RAW DATA

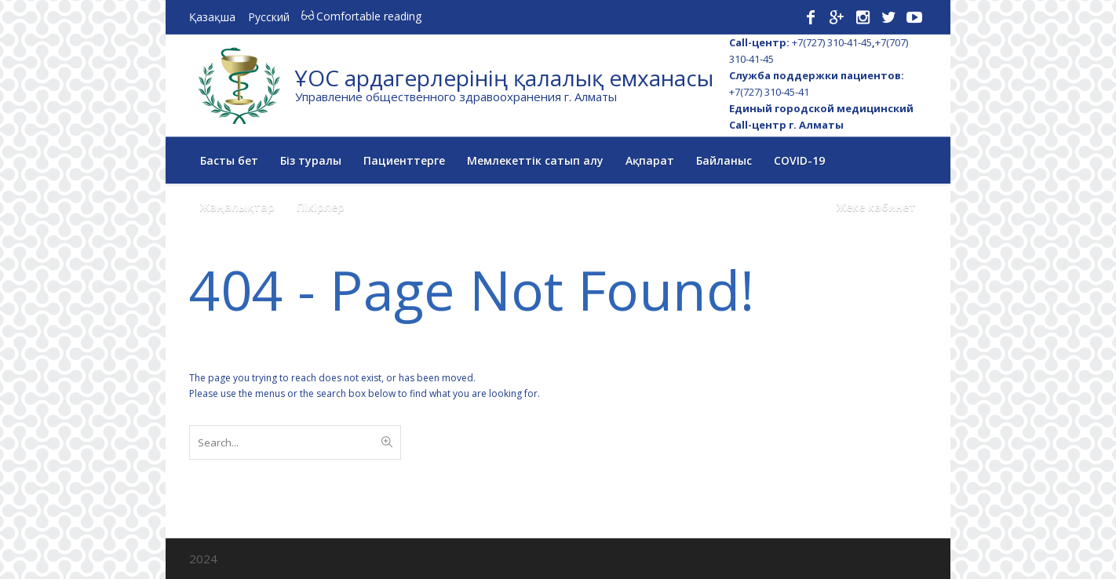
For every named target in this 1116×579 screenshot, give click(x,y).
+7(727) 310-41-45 (832, 42)
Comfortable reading (360, 16)
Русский (269, 16)
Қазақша (212, 16)
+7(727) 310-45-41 (769, 92)
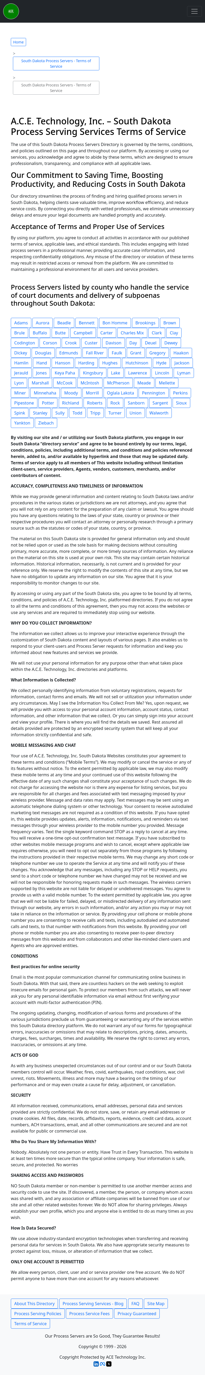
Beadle (64, 323)
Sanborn (136, 403)
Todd (77, 413)
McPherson (118, 383)
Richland (70, 403)
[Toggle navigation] (194, 11)
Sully (60, 413)
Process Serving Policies (37, 1314)
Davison (113, 343)
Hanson (62, 363)
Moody (71, 393)
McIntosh (90, 383)
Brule (19, 333)
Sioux (181, 403)
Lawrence (137, 373)
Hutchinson (136, 363)
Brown (169, 323)
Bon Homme (115, 323)
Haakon (181, 353)
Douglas (43, 353)
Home (18, 42)
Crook (71, 343)
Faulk (117, 353)
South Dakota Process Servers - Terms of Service (56, 63)
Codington (24, 343)
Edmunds (68, 353)
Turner (114, 413)
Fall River (95, 353)
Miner (20, 393)
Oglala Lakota (120, 393)
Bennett (87, 323)
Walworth (158, 413)
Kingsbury (93, 373)
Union (135, 413)
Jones (41, 373)
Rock (115, 403)
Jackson (181, 363)
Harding (86, 363)
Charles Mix (132, 333)
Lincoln (162, 373)
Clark (157, 333)
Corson (50, 343)
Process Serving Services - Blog (93, 1303)
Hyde (161, 363)
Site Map (155, 1303)
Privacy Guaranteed (137, 1314)
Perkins (180, 393)
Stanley (40, 413)
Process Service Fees (89, 1314)
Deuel (151, 343)
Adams (21, 323)
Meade (144, 383)
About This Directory (34, 1303)
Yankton (22, 423)
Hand (41, 363)
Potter (48, 403)
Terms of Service (30, 1324)
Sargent (160, 403)
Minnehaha (45, 393)
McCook (64, 383)
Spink (19, 413)
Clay (174, 333)
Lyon (19, 383)
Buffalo (40, 333)
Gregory (157, 353)
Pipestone (24, 403)
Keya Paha (65, 373)
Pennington (153, 393)
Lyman (183, 373)
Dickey (20, 353)
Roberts (94, 403)
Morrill (92, 393)
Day (133, 343)
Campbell (83, 333)
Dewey (171, 343)
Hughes (110, 363)
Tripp (95, 413)
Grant (135, 353)
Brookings (145, 323)
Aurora (42, 323)
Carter (106, 333)
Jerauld (21, 373)
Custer (91, 343)
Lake (115, 373)
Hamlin (21, 363)
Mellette (167, 383)
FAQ (135, 1303)
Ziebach (46, 423)
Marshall (40, 383)
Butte (60, 333)
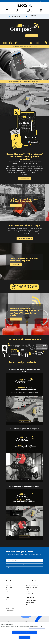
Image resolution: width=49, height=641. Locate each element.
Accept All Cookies (25, 632)
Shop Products (31, 36)
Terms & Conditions (11, 606)
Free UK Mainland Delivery (35, 16)
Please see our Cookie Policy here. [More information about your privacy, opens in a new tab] (37, 628)
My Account (29, 11)
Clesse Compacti (17, 36)
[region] (24, 631)
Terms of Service (32, 568)
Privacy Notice (26, 567)
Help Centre (29, 583)
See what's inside (24, 179)
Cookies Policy (9, 604)
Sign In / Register (39, 1)
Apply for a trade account (32, 585)
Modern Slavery (10, 610)
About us (8, 583)
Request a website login (32, 587)
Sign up (24, 565)
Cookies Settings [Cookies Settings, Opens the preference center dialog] (24, 637)
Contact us (28, 591)
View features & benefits (24, 238)
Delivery (8, 600)
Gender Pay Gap (10, 608)
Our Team (8, 585)
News (7, 591)
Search (17, 10)
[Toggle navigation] (6, 11)
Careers (8, 589)
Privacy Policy (26, 568)
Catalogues (9, 587)
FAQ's (27, 589)
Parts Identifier (29, 593)
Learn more (16, 205)
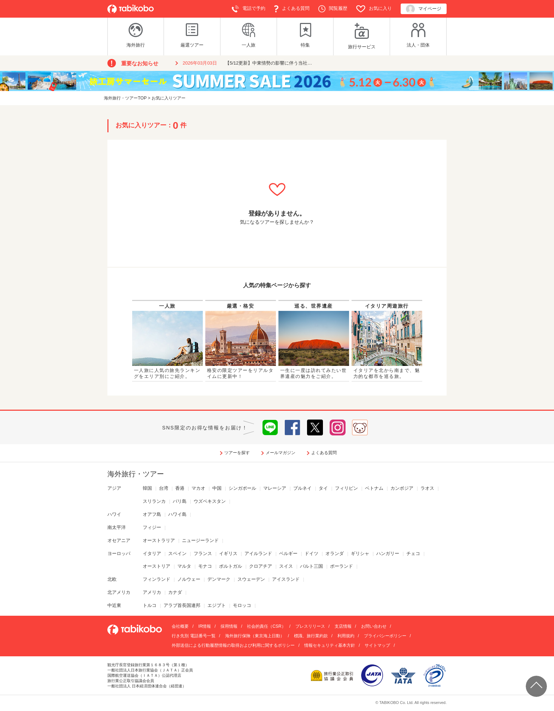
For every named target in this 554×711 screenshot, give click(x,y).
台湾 (163, 488)
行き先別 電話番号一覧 (193, 635)
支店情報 (343, 626)
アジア (114, 488)
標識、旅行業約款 (311, 635)
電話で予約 (248, 8)
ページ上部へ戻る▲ (536, 686)
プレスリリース (310, 626)
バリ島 (180, 501)
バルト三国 (311, 566)
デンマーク (218, 579)
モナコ (205, 566)
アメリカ (152, 592)
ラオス (427, 488)
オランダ (334, 553)
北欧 (112, 579)
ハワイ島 (177, 514)
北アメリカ (118, 592)
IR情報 (204, 626)
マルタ (184, 566)
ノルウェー (188, 579)
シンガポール (242, 488)
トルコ (150, 605)
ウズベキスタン (210, 501)
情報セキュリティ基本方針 (329, 645)
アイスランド (286, 579)
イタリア (152, 553)
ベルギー (288, 553)
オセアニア (118, 540)
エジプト (216, 605)
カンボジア (401, 488)
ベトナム (374, 488)
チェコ (413, 553)
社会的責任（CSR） (266, 626)
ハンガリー (387, 553)
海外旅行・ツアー (135, 474)
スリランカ (154, 501)
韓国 (147, 488)
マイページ (423, 9)
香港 (179, 488)
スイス (286, 566)
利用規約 (345, 635)
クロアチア (260, 566)
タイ (323, 488)
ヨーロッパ (118, 553)
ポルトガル (230, 566)
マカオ (198, 488)
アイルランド (258, 553)
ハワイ (114, 514)
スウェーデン (251, 579)
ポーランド (341, 566)
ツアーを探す (237, 452)
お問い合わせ (374, 626)
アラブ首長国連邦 (182, 605)
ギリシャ (360, 553)
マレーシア (274, 488)
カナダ (175, 592)
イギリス (228, 553)
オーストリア (156, 566)
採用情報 (228, 626)
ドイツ (311, 553)
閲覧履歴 (332, 8)
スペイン (177, 553)
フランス (203, 553)
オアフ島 (152, 514)
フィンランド (156, 579)
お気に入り (374, 8)
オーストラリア (159, 540)
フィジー (152, 527)
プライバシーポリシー (385, 635)
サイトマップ (377, 645)
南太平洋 (116, 527)
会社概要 (180, 626)
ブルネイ (302, 488)
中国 (217, 488)
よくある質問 (292, 8)
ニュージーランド (200, 540)
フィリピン (346, 488)
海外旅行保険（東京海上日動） (254, 635)
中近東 (114, 605)
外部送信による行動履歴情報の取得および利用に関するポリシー (233, 645)
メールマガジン (280, 452)
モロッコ (242, 605)
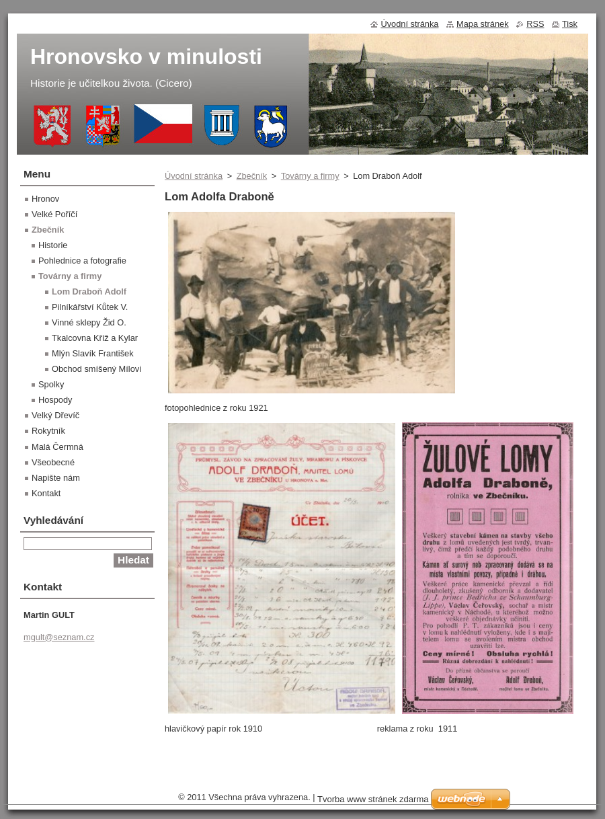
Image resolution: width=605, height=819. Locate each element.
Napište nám (56, 478)
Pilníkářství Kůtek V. (90, 307)
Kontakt (46, 493)
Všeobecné (53, 462)
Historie (52, 245)
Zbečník (252, 176)
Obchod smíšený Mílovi (96, 369)
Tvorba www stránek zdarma (372, 799)
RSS (535, 24)
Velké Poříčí (54, 214)
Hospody (55, 400)
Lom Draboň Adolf (89, 291)
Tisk (569, 24)
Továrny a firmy (310, 176)
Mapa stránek (482, 24)
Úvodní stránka (194, 176)
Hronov (45, 199)
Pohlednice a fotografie (82, 261)
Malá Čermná (57, 447)
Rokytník (48, 431)
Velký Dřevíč (55, 415)
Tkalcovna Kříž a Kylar (95, 338)
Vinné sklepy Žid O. (89, 322)
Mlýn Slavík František (93, 353)
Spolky (51, 384)
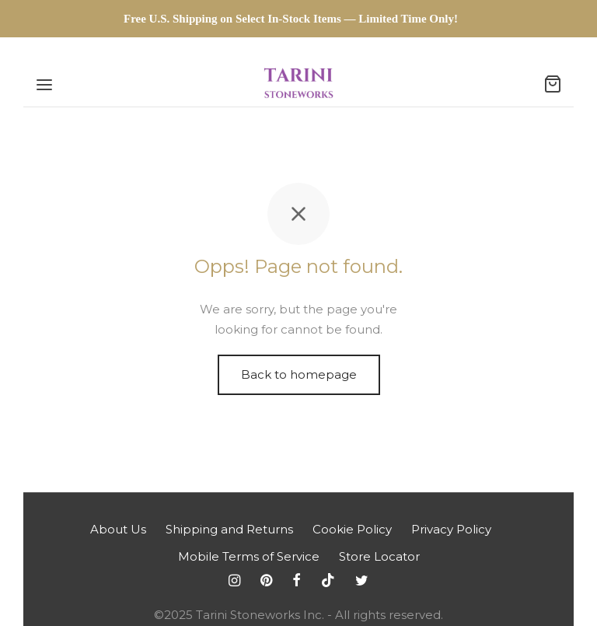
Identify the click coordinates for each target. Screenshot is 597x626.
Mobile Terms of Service (248, 556)
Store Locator (379, 556)
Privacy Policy (451, 529)
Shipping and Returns (229, 529)
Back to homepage (299, 374)
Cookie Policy (352, 529)
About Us (118, 529)
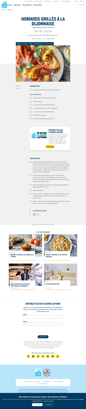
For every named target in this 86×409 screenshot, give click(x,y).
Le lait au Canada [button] (14, 5)
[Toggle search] (83, 4)
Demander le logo (48, 1)
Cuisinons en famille (58, 381)
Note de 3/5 (37, 27)
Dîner (41, 31)
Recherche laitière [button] (47, 5)
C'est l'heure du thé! (52, 284)
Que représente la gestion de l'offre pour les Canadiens (20, 285)
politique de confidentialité (40, 348)
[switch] (41, 43)
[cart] (80, 4)
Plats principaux (47, 31)
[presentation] (43, 330)
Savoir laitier (47, 381)
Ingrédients (18, 85)
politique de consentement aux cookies (66, 399)
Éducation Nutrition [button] (35, 5)
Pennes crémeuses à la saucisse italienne (56, 256)
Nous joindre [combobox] (56, 1)
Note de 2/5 (35, 27)
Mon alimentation (43, 383)
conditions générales (49, 401)
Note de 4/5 (39, 27)
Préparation (18, 88)
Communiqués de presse (66, 1)
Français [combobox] (76, 1)
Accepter (37, 404)
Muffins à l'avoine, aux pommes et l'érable (22, 256)
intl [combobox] (82, 1)
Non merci (49, 404)
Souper (36, 31)
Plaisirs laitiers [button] (24, 5)
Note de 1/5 (33, 27)
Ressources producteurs (39, 1)
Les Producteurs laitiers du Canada (4, 4)
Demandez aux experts (29, 1)
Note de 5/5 (41, 27)
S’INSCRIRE (50, 146)
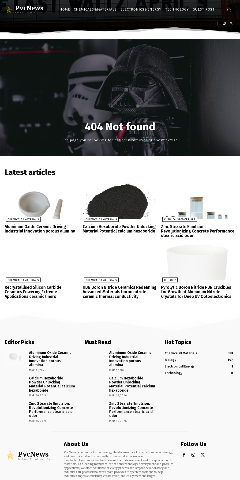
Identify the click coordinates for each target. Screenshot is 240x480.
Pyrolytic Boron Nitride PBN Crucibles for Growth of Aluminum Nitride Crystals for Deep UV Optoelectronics (197, 286)
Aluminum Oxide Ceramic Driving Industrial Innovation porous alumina (38, 229)
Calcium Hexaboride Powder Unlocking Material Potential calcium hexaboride (117, 229)
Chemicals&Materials (22, 219)
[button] (229, 9)
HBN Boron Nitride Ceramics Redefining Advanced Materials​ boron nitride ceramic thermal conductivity (118, 286)
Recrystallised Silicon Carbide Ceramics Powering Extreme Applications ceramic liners (40, 286)
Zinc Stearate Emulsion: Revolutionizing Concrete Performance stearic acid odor (196, 229)
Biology (169, 275)
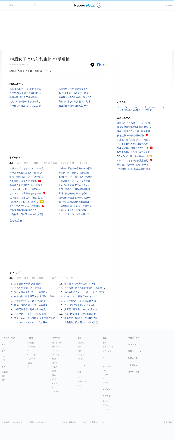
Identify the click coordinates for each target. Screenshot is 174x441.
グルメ (105, 383)
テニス (54, 367)
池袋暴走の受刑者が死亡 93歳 (73, 105)
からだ (105, 370)
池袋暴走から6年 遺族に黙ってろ (75, 97)
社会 (3, 356)
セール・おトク (134, 372)
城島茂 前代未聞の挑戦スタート (25, 210)
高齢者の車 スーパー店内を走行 (25, 89)
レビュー (81, 377)
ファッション (108, 351)
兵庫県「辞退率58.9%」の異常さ (80, 309)
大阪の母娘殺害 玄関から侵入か (74, 185)
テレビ (80, 359)
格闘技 (54, 371)
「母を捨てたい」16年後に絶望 (30, 301)
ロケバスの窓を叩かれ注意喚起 (24, 206)
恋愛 (104, 343)
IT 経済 (35, 163)
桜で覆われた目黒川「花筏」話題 (26, 197)
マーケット (31, 347)
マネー (105, 375)
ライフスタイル (109, 347)
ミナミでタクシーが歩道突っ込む (75, 214)
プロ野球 (55, 355)
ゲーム (105, 405)
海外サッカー (57, 343)
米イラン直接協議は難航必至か (74, 201)
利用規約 (30, 422)
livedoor (169, 5)
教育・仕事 (107, 366)
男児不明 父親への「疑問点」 (29, 288)
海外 (26, 163)
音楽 (79, 347)
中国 (3, 380)
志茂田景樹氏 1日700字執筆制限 (75, 189)
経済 (41, 278)
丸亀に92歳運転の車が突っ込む (25, 101)
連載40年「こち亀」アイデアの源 (26, 168)
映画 (79, 372)
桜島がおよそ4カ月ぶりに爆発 (74, 210)
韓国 (3, 376)
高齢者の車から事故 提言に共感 (74, 101)
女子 (74, 163)
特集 (79, 385)
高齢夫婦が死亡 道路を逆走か (73, 89)
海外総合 (5, 372)
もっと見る (15, 220)
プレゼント (82, 381)
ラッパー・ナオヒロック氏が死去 (30, 322)
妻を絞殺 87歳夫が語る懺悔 (23, 181)
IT (48, 278)
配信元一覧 (133, 358)
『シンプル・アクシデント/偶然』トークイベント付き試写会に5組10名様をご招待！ (140, 108)
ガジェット (31, 355)
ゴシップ (65, 163)
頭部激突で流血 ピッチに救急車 (74, 197)
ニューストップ (8, 338)
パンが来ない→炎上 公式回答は (80, 301)
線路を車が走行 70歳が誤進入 (24, 97)
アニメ (105, 401)
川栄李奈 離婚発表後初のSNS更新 (76, 168)
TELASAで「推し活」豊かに (23, 201)
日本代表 (55, 347)
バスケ (54, 383)
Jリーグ (55, 351)
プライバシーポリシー (45, 422)
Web (28, 351)
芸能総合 (81, 343)
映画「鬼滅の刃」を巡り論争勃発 (26, 177)
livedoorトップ (18, 422)
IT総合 (29, 363)
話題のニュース (134, 351)
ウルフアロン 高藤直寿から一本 (25, 193)
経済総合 (30, 343)
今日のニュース (134, 338)
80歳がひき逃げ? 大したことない (26, 105)
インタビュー (134, 365)
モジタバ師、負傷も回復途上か (74, 172)
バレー (54, 387)
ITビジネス (31, 359)
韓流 (79, 351)
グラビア (81, 355)
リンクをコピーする (105, 65)
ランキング (133, 344)
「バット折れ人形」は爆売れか (24, 189)
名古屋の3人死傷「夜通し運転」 (25, 93)
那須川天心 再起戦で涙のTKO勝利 (76, 177)
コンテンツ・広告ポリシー (69, 422)
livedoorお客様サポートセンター (97, 422)
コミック (106, 409)
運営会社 (5, 422)
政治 (26, 278)
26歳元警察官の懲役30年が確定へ (26, 172)
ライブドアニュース (84, 5)
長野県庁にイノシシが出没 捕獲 (74, 181)
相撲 (54, 379)
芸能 (55, 163)
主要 (11, 163)
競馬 (54, 375)
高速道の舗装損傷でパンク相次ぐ (26, 185)
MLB (54, 359)
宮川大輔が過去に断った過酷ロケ (75, 193)
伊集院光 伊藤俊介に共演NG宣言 (80, 318)
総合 (11, 278)
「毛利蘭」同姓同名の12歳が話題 (26, 214)
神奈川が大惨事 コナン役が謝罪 (80, 313)
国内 (19, 163)
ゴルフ (54, 363)
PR (28, 367)
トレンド (84, 163)
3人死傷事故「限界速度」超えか (75, 93)
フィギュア (56, 391)
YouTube (107, 389)
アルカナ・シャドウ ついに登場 (30, 313)
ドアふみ (99, 5)
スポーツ (46, 163)
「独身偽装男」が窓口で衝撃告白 (75, 206)
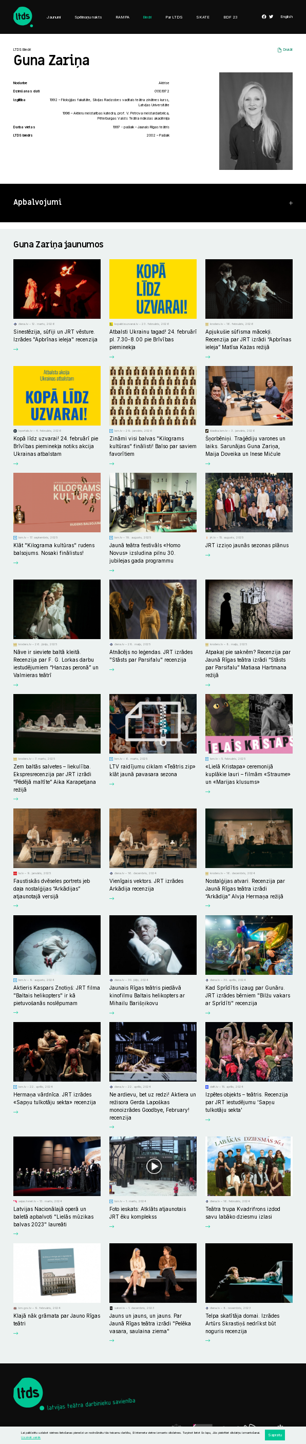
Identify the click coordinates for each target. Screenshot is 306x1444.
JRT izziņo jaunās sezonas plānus (247, 545)
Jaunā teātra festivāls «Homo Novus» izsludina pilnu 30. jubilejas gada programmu (144, 553)
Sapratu (275, 1435)
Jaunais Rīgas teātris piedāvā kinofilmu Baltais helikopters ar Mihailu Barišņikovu (147, 995)
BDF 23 (230, 17)
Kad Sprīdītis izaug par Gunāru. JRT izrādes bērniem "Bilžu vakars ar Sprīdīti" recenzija (247, 995)
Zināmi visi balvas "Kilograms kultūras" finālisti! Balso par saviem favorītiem (153, 446)
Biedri (147, 17)
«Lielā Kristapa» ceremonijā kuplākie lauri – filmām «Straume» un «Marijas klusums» (248, 774)
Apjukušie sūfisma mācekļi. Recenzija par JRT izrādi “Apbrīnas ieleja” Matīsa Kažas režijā (248, 339)
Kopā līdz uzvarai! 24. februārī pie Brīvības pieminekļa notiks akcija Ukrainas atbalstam (55, 446)
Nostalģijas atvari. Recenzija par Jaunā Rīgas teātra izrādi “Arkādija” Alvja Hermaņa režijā (245, 888)
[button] (152, 202)
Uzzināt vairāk (31, 1437)
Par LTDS (174, 17)
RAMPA (122, 17)
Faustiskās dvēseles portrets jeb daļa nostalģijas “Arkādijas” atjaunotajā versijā (51, 888)
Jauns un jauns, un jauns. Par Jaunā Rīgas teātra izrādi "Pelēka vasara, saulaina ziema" (150, 1323)
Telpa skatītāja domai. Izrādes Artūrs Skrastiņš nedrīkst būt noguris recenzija (242, 1323)
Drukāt (288, 50)
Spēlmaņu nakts (88, 17)
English (286, 16)
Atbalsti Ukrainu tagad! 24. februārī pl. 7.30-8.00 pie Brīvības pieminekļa (153, 339)
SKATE (202, 17)
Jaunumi (54, 17)
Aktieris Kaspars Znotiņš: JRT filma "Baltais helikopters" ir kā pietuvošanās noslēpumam (56, 995)
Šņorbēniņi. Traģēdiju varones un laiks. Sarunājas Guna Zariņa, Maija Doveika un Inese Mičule (245, 446)
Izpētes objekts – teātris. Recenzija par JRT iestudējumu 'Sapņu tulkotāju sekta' (246, 1102)
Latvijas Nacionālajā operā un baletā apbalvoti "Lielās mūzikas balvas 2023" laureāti (53, 1216)
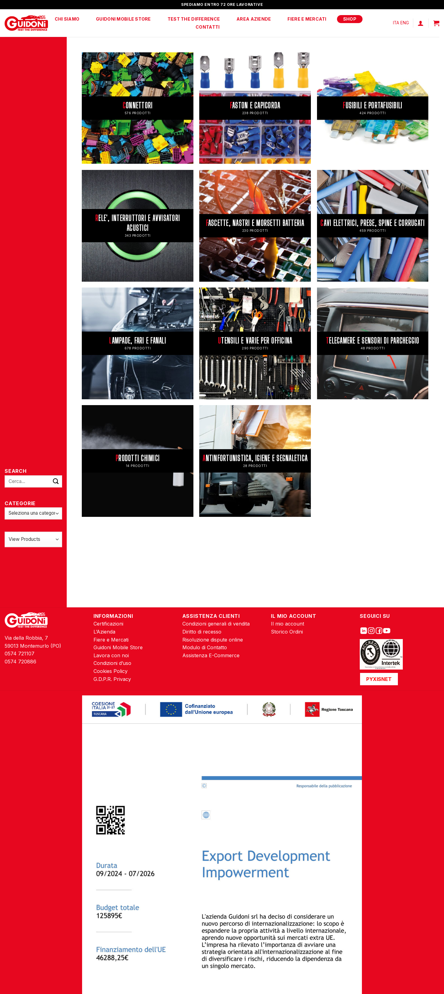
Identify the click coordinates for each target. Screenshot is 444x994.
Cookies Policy (110, 671)
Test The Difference (194, 19)
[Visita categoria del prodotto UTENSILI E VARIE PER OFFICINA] (255, 343)
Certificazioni (108, 624)
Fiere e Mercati (306, 19)
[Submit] (56, 481)
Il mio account (287, 624)
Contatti (208, 27)
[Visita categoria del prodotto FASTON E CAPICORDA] (255, 108)
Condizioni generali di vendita (216, 624)
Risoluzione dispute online (212, 640)
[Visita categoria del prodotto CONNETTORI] (137, 108)
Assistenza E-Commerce (211, 655)
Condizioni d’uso (112, 663)
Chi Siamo (67, 19)
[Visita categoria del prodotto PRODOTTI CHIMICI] (137, 461)
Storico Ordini (287, 632)
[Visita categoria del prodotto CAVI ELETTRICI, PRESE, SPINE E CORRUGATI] (372, 225)
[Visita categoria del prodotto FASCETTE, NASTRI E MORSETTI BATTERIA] (255, 225)
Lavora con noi (111, 655)
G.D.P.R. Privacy (112, 679)
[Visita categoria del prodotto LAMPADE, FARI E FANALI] (137, 343)
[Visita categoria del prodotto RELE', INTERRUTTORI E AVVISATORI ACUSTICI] (137, 225)
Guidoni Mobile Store (123, 19)
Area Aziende (253, 19)
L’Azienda (104, 632)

YOUR TASK
Copy the listing lines verbatim, starting at the line that contains "Par LTDS (174, 17)" and ending after the line that contains "Drukāt (288, 50)", with both of those lines included.

OUTPUT FOR THIS TASK
Par LTDS (174, 17)
RAMPA (122, 17)
Faustiskās dvēseles portrets jeb daļa nostalģijas “Arkādijas” atjaunotajā versijā (51, 888)
Jauns un jauns, un jauns. Par Jaunā Rīgas teātra izrādi "Pelēka vasara, saulaina ziema" (150, 1323)
Telpa skatītāja domai. Izrādes Artūrs Skrastiņš nedrīkst būt noguris recenzija (242, 1323)
Drukāt (288, 50)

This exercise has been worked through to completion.